Me and my big mouth

Options
mginger
mginger Member Posts: 150

 A coworker of mine told me she had a tough week. I asked why.  She said her mom just got diagnosed with BC.  When she added her mom had IBC, my face changed and she noticed. And then she got worried.  I said IBC is a tough one, but with chemo, lots of hope is allowed. She was wondering why I knew so much about cancer and I did not find the courage to tell her I had BC myself. She asked me what was the survival rate IBC, but I said I did not remember. Then she started to cry.   She had to go get her kids at the daycare, so we left the conversation there. God I feel bad now. Why the hell did I have to make a face and tell her IBC was a tough BC? I am so stupid.  So here I go with a question and a demand:

the question: When I see her tomorrow... Should I tell her I  had BC?

the demand:  please send me some reassuring-chicken-soup stories so I can send them to her tomorrow (I already printed the survivors 15+ years that was posted in this forum)

thanks 

Comments

  • hymil
    hymil Member Posts: 826
    edited December 2010

    Tricky - you could start with "I know some one who had it 2008 and is back working and doing very well" and progress to "actually it was me" if she probes... Lots of us are cancer experts, I'm sure we all know someone who has had the cancer experience in one shape or another, uncles with lung ca, brothers'in'law with testicular, friends with Cervical abnormalities, it's all around us. If you don't see it, it's because you maybe dont want to?!  Yes IBC is a tough one, but here you are, two years out.....  I think a solid answer for IBC survival rate, as specific as possible for her mom's age group and other info you might have... or a website ref (written down) for her to find out more for herself (preferably one with a good support section not just medical and scary facts) would definitely be a good idea, if she is after facts; she is certainly after support for herself and you already offered that, maybe she needs time to sit and drink another coffee together and have a chance to let her own stress out before the pressure to collect the kids means she has to act grown up and strong.... in the busy life so many of us lead, it's a very narrow window between collecting kids, making supper, getting them to bed, phoning mom, satisfying DH and starting all over, and she has so little time for her own needs. Its great that you can be there for her, that you were the person she chose to speak to, nobody else has the actual honest input that you have, "scary but do-able" Good luck and may you be guided to find the right words for her tomorrow.

  • mginger
    mginger Member Posts: 150
    edited December 2010

    Thanks for your input hymil. One thing I want to point out:  I had a mild form of BC, not the terrible IBC. So I don't have as much merit as you girls. I will try to be very positive tomorrow and will offer my help; maybe by bringing home-made chicken soup?

  • LRM216
    LRM216 Member Posts: 2,115
    edited December 2010

    Don't beat yourself up over this.  You did nothing wrong.  If you feel comfortable telling her about yourself, then by all means do so.  I'm sure that will help her in dealing with her mom to know you too are sharing the same thing, but only if you feel good about opening that up to her.

  • scuttlers
    scuttlers Member Posts: 1,658
    edited December 2010

    Actually, I think it is very good that you were knowledgeable about IBC and was able to convey to her that it is very serious.  You would not believe the number of people who do not have a clue - and feel that this is curable and with a little treatment you can move on.  (Even family members.)

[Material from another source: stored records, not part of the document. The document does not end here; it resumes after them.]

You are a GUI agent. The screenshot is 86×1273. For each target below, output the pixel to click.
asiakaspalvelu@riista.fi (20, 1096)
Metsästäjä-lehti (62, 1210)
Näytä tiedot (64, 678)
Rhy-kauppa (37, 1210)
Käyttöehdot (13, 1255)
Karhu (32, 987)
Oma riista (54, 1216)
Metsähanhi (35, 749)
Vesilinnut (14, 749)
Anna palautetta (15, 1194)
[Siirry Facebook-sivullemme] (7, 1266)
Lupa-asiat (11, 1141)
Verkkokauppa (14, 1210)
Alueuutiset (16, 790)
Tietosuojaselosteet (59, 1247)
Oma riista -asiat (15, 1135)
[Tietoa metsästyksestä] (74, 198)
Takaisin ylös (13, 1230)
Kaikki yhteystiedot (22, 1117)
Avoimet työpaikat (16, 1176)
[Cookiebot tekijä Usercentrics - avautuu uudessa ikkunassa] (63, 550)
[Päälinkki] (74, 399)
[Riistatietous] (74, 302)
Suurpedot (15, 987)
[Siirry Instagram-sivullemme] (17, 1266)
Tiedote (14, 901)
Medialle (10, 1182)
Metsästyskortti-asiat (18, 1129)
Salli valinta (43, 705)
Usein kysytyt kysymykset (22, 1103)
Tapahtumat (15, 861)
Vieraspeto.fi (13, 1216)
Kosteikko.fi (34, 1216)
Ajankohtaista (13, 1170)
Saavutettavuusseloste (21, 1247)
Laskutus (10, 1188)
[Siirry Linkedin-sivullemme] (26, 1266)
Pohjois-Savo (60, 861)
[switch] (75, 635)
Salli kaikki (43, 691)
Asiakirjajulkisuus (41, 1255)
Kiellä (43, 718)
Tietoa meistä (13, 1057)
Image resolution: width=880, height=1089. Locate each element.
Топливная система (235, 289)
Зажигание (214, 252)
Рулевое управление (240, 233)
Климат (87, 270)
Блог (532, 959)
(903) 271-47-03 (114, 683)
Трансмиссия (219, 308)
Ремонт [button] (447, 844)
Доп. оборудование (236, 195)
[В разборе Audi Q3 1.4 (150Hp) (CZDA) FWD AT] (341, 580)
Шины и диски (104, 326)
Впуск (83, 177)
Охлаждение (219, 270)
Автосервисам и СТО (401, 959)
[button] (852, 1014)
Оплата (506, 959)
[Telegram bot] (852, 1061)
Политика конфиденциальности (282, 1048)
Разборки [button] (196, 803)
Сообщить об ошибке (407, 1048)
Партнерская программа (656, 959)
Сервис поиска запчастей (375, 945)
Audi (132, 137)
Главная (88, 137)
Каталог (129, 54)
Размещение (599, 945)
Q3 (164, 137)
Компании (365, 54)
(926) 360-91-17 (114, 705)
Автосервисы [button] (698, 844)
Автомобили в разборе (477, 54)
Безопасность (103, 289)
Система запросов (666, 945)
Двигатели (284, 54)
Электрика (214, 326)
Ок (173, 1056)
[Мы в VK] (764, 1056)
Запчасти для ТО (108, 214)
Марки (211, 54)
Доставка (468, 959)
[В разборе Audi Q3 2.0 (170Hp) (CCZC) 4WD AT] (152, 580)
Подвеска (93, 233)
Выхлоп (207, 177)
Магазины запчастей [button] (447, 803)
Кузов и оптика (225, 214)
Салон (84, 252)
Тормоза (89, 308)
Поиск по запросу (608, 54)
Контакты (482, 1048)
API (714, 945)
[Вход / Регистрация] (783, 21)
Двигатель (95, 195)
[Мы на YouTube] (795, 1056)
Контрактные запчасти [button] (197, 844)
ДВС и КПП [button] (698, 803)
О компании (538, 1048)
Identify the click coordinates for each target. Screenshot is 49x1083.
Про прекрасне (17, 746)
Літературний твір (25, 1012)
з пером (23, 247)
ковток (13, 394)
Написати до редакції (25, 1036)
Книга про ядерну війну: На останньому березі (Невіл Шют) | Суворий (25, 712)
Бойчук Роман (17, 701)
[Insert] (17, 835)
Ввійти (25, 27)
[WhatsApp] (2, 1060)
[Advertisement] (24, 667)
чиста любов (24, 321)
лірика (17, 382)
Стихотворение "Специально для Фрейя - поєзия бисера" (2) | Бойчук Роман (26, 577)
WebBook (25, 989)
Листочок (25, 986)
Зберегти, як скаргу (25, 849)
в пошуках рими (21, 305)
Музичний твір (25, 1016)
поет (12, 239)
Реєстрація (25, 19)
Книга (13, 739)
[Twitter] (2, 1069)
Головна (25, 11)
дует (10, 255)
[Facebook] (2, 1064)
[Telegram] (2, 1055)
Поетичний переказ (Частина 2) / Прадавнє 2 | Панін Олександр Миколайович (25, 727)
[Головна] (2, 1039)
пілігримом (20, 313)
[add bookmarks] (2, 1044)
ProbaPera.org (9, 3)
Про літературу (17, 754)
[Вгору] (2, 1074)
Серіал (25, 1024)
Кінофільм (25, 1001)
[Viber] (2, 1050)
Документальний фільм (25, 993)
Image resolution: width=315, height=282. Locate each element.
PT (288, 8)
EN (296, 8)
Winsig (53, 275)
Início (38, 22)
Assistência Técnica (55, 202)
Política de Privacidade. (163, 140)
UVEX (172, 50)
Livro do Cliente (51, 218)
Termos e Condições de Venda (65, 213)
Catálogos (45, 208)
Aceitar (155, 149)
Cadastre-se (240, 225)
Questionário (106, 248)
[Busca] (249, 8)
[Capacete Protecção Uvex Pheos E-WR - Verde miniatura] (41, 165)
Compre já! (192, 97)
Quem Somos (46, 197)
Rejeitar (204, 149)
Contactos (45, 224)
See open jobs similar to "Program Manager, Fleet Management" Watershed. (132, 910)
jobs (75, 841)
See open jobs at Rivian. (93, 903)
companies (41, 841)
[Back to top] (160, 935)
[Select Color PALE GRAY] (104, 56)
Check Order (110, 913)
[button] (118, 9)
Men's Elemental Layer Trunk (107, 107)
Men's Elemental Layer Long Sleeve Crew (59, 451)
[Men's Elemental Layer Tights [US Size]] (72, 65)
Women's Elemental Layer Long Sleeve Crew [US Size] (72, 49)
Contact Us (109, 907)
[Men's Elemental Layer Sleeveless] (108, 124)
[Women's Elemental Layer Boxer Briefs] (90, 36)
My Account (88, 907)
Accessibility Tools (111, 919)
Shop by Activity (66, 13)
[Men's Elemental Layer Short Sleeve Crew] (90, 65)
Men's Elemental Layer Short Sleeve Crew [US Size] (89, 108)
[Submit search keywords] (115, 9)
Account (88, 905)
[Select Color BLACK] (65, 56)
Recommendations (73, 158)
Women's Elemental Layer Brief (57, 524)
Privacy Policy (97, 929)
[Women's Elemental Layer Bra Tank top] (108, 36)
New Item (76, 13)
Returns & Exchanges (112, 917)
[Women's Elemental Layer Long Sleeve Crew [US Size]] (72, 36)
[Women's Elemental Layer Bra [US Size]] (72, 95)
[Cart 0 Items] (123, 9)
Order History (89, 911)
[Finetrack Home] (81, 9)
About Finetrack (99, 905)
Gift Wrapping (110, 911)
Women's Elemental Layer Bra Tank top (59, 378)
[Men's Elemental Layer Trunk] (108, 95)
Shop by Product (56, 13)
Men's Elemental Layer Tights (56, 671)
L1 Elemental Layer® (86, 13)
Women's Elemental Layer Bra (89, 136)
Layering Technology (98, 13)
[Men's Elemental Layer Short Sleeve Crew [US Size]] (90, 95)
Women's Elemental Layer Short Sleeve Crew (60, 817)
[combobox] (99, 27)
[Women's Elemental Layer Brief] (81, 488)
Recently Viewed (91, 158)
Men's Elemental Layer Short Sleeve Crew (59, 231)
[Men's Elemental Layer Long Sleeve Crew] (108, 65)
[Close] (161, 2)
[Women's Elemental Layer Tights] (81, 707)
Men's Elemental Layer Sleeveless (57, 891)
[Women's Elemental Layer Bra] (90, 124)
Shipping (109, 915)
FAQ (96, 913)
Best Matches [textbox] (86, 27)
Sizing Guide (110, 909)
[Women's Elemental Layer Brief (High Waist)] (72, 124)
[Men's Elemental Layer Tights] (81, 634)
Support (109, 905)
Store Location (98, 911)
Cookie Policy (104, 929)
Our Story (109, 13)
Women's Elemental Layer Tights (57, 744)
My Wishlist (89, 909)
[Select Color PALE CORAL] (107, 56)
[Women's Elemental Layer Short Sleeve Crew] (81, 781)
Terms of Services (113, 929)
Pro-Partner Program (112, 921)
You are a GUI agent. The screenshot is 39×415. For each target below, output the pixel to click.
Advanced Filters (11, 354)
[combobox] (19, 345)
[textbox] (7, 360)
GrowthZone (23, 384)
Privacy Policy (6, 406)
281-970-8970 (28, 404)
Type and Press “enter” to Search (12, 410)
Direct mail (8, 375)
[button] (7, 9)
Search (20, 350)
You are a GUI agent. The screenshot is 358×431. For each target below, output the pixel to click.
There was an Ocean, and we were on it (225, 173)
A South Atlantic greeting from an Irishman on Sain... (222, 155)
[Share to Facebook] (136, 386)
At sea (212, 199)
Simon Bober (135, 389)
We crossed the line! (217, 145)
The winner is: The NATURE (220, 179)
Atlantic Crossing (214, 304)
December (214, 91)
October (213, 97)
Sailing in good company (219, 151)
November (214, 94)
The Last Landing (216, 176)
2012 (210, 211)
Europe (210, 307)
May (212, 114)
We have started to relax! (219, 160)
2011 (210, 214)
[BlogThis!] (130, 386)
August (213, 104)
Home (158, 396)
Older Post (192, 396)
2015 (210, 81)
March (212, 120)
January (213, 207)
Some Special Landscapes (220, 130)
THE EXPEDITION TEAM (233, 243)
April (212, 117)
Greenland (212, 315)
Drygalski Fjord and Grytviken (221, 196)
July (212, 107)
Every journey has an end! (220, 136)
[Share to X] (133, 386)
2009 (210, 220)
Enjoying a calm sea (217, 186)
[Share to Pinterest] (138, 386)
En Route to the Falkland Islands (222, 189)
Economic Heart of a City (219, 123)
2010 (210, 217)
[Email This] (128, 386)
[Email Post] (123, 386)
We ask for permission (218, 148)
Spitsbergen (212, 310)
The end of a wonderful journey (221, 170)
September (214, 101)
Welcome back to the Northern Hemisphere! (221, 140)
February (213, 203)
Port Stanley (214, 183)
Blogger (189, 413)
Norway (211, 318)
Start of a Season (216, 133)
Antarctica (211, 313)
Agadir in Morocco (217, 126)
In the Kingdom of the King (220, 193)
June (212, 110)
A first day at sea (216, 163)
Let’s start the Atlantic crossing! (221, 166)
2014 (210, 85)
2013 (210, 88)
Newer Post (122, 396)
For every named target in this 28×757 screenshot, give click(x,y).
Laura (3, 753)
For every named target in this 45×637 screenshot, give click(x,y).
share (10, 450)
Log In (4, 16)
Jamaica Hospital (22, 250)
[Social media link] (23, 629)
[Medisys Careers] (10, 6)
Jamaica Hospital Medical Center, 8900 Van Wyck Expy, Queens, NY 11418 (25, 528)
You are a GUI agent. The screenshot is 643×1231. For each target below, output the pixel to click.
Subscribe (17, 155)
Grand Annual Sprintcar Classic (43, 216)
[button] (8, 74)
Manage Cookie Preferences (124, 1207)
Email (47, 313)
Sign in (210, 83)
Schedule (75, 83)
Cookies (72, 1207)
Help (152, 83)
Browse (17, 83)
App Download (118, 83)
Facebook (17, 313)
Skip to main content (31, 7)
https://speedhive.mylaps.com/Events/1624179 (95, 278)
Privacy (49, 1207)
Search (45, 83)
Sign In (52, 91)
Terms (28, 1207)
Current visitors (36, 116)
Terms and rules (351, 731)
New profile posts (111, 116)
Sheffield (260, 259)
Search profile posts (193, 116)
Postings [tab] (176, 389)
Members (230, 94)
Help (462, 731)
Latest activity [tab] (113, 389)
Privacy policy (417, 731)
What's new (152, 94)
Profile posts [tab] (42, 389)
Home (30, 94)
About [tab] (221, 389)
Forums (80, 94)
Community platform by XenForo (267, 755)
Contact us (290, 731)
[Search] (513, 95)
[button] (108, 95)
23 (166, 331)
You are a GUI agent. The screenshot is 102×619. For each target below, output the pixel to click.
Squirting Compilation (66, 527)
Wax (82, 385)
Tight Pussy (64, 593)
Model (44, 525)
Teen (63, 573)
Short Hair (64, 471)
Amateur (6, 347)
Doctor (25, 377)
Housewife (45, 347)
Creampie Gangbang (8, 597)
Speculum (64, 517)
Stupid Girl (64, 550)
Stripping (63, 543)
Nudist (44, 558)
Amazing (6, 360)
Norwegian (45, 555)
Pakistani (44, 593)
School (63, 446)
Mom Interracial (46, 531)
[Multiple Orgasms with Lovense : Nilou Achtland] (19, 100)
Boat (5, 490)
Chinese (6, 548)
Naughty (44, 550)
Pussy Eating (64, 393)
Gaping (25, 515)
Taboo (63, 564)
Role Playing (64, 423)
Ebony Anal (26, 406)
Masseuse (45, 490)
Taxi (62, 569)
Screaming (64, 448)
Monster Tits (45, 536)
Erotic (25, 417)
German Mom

    You may have given the daughter the ability to do some research, gain some knowledge, and be able to actually help her mom.  And the daughter needs to know exactly how precious each day, each hour, each minute is.  She shouldn't put off any thing that she would like to share or do with her mom - do it now. 

  • mginger
    mginger Member Posts: 150
    edited December 2010

    thanks.  I've given her the Ibcsupport.org website address. I told her to take very good care of her mom, but the poor thing has two young kids, a full time job... I feel so sorry for her. 

  • Dee2010
    Dee2010 Member Posts: 80
    edited December 2010
    If you're comfortable discussing it with her, you may not only want to share that you had BC but especially what might be helpful for her to do. There were a number of people who would come to me and say "what can I do to help?" when my mind just wasn't that organized. Specific, practical things like helping to clean the house or cook specific foods she likes. But this is only if you're comfortable with that approach.  Don't foget that taking care of you is still your first priority, and that's not being selfish.
  • mginger
    mginger Member Posts: 150
    edited August 2013

    So maybe I could bring her my frozen home made organic chicken broth,  so her mom would have a nice hot nutritious drink?